Most AI systems treat memory like a database: everything goes in, nothing comes out. That works until it doesn't. Agents drown in their own context. Important signals get buried under transient noise. We needed something smarter.
The Problem: Memory Without Forgetting
Strug Recall stores everything our agents learn—architecture decisions, debugging context, task outcomes, system patterns. Early on, we hit a scaling wall. Agents would retrieve dozens of memories per task, many of them stale or irrelevant. Confidence scores alone weren't enough. We needed a way to consolidate: keep what matters, fade what's transient, prune what's obsolete.
The Solution: SleepGate + FTM Decay + Fisher Information Pruning
We borrowed from neuroscience. During sleep, the human brain consolidates memories—replaying important events, pruning weak synapses, moving context from short-term to long-term storage. We built the same thing for agents.
SleepGate triggers when the system is idle. It scans the memory store, identifies high-access, high-confidence entries, and marks them for long-term retention. Everything else enters a decay pipeline.

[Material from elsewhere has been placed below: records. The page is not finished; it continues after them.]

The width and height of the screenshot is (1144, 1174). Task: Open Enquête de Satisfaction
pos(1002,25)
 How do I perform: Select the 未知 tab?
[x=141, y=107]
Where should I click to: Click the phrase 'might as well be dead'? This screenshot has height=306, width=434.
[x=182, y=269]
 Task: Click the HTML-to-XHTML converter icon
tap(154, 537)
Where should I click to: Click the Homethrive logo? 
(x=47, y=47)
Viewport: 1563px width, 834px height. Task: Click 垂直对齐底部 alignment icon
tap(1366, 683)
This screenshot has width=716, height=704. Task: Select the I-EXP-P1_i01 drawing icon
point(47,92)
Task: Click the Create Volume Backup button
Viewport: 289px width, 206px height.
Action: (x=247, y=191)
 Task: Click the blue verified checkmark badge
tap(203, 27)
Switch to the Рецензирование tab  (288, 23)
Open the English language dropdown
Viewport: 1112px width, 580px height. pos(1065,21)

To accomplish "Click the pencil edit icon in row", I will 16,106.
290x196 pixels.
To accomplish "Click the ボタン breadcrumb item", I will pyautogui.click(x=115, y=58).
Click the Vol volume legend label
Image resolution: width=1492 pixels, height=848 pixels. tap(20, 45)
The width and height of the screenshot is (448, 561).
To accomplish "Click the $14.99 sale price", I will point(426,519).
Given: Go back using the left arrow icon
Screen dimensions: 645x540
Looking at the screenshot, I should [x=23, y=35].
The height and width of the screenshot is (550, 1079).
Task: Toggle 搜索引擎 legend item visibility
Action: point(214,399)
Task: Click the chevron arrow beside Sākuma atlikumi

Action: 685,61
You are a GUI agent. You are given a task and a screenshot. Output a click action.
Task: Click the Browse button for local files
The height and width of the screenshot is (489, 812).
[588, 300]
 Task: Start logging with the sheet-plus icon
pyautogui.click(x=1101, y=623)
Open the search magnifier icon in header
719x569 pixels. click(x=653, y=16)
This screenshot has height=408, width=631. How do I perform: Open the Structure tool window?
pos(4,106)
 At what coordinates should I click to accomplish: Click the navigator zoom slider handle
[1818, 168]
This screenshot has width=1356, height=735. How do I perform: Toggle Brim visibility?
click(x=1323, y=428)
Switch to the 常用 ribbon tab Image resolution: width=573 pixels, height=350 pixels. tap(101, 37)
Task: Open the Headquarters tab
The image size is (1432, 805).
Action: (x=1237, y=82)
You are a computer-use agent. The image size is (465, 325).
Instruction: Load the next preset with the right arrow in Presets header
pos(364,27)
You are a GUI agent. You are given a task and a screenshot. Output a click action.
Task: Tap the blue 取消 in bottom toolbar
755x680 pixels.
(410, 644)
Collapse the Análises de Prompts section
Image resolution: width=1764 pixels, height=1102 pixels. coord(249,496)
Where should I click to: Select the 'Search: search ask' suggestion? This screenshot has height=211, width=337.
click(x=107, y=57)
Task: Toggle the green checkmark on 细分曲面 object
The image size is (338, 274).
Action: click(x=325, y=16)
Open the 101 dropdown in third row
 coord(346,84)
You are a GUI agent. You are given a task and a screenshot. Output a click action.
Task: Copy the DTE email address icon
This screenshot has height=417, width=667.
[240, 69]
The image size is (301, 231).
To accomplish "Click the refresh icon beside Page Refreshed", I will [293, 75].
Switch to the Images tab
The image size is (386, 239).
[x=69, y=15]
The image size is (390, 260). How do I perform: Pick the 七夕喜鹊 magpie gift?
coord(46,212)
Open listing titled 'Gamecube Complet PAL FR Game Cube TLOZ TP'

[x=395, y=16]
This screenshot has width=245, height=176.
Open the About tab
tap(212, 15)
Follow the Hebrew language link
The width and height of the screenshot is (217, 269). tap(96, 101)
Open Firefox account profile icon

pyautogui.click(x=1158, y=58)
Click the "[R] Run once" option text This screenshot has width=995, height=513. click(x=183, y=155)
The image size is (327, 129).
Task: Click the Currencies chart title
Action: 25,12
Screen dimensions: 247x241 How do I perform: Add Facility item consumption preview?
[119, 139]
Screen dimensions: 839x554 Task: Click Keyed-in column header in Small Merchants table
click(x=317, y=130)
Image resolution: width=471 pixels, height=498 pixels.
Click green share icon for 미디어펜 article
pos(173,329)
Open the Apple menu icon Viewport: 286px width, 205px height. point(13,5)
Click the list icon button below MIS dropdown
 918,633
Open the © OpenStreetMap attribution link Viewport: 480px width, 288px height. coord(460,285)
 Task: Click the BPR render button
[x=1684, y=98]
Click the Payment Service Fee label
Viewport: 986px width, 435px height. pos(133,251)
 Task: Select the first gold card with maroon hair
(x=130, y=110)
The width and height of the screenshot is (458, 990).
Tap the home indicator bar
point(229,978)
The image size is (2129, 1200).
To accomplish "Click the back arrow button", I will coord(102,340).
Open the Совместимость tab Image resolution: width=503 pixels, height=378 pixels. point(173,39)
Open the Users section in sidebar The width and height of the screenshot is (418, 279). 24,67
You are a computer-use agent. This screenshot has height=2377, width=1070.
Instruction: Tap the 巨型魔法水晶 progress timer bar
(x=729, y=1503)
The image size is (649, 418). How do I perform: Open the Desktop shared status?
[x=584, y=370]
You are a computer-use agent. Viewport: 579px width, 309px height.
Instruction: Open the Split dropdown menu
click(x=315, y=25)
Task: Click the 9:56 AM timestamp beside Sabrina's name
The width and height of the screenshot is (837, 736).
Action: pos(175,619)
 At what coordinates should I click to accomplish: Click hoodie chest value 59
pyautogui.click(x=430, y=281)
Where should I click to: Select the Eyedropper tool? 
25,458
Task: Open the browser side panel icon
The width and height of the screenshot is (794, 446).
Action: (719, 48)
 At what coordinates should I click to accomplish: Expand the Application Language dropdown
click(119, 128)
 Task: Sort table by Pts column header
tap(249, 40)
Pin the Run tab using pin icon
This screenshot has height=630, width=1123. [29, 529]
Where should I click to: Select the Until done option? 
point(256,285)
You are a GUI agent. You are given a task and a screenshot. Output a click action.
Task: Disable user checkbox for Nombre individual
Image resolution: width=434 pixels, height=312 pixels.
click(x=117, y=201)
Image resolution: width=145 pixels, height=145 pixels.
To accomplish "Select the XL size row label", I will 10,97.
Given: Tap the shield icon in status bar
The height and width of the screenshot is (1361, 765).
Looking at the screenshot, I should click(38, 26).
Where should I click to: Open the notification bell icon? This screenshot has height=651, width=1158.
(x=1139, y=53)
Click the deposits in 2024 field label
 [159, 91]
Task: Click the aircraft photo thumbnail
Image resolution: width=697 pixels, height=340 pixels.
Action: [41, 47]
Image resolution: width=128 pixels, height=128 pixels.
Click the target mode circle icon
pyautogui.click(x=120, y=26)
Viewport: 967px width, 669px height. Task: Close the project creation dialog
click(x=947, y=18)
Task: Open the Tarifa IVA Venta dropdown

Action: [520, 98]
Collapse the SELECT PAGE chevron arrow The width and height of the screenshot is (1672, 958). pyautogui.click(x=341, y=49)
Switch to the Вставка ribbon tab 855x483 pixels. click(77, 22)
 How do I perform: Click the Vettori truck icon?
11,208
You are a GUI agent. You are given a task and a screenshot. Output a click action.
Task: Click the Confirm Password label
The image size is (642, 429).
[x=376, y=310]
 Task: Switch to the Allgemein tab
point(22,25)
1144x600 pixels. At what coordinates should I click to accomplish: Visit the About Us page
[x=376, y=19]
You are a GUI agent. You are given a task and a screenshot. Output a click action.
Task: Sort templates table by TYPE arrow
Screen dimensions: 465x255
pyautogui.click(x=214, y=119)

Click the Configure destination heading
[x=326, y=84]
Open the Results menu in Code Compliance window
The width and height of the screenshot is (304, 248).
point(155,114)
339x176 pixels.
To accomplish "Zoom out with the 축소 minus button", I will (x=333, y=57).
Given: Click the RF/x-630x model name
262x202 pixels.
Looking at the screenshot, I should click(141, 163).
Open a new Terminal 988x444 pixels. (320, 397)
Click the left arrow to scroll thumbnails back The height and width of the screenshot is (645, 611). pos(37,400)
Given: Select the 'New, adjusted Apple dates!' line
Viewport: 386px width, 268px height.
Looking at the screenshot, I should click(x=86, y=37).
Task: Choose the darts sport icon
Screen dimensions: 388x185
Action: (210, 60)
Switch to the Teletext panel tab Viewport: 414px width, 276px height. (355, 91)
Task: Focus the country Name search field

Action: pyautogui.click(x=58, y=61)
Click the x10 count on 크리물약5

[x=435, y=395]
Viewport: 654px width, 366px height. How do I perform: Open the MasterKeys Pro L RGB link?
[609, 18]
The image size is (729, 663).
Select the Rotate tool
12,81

FTM (Fade-to-Memory) Decay gradually lowers confidence on infrequently accessed memories. If an agent hasn't referenced a piece of context in weeks, it fades. Not deleted—just deprioritized in retrieval.
Fisher Information Pruning calculates the 'importance' of each memory based on how much it influenced past decisions. Low-impact memories get pruned entirely. This keeps the memory store lean and fast.
What Changed
Agents now retrieve fewer, more relevant memories per task. Strug Recall's query latency dropped by ~30%. More importantly, agents stopped getting confused by outdated context. A backend agent fixing a Supabase auth bug no longer pulls up memories from a refactor we completed two months ago.
This runs server-side in our Python orchestration layer. SleepGate checks for idle periods (no active missions or tasks) and triggers consolidation. FTM decay runs nightly. Fisher pruning is opt-in per memory scope—right now we're using it for task-level memories but not global knowledge.
What's Next
We're testing adaptive decay rates—memories that get revisited frequently should decay slower than one-off context. We're also exploring memory replay: during consolidation, the system could re-encode related memories to strengthen connections between them. Think of it as the agent 'dreaming' about related tasks and surfacing hidden patterns.
Longer term, we want user control. If you're using Strug Works, you should be able to pin critical memories, force-prune old context, or adjust decay sensitivity per project. Memory isn't just infrastructure—it's part of how your team learns. We're building the controls to shape that.